As Chairman of The Ipswich Society, Jack ensured that it should be
concerned with every aspect of the overall development of the town. He
formed good relationships with, but firmly independent of, the Borough
Council. He held close discussions with IBC's Chief Executives, James
Hehir and latterly Russell Williams, which were helpful to all. He was a
member, then Chair, of the Waterfront Steering Committee and Partnership
during the important years of the Waterfront's development.
Delegation was one of Jack's great skills. Not for nothing was he a
life-long Fabian, a society named after the Roman general renowned for
wearing out his opponents by small repeated attacks to victory.
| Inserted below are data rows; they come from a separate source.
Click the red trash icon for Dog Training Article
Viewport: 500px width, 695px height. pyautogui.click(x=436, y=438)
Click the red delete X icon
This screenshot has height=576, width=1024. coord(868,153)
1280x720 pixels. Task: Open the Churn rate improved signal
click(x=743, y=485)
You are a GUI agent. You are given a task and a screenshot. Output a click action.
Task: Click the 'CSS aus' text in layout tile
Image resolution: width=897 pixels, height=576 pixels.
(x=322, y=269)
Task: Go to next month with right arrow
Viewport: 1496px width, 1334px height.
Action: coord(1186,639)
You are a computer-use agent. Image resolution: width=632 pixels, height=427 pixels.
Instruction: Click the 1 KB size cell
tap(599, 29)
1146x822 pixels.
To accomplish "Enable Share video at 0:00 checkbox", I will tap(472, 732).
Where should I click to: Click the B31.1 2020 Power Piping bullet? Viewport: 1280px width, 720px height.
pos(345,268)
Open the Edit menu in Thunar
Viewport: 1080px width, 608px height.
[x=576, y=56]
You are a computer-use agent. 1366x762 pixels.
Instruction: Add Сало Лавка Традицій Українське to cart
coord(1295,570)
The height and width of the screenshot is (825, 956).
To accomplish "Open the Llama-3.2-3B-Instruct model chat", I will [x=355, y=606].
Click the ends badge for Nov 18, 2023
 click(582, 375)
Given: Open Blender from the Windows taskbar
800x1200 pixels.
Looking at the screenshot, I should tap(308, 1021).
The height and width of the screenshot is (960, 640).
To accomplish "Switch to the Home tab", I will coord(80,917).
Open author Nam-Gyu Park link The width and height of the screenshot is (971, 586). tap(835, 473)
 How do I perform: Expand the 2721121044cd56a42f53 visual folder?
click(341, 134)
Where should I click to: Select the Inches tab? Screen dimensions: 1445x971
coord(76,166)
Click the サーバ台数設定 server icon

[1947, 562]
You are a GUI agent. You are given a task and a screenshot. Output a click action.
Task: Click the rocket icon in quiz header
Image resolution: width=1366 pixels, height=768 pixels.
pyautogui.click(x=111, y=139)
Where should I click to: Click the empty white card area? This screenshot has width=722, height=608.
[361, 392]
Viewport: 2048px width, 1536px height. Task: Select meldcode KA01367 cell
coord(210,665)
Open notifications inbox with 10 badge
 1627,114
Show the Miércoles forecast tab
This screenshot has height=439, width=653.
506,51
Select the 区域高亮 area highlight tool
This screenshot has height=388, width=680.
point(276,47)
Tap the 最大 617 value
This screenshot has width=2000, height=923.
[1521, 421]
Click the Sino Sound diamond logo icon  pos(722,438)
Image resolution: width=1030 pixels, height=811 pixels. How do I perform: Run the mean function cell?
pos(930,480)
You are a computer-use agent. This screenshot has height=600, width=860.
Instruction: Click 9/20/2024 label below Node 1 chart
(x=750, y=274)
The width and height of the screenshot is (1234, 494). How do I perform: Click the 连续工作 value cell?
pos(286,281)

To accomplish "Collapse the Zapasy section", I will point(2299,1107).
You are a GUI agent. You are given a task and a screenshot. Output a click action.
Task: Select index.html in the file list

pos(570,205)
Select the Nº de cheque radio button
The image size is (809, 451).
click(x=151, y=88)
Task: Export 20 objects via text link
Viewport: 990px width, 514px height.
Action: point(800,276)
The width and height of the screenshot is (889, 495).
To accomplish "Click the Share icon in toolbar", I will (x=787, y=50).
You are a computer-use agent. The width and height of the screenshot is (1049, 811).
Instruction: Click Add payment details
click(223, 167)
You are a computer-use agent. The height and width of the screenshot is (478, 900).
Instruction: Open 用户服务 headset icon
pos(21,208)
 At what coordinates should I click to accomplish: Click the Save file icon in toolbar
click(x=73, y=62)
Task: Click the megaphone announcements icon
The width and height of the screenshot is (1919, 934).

Thus one
could say that whilst Jack had no big works to his name his was a work
of gradualism to improve life for all. In that, he was successful in many
largely unsung respects.
P.S. Jack was very fond of the dock and the river. Even so it was a pleasant
surprise to learn that he had set aside money for friends and colleagues to
enjoy a river trip in his memory as far as Felixstowe docks on the Orwell
Lady. Organised by his son Daniel and daughter Kate. this took place on
9 November when some fifty people were entertained by a jazz band and
enjoyed excellent food and drinks and, of course, good conversation.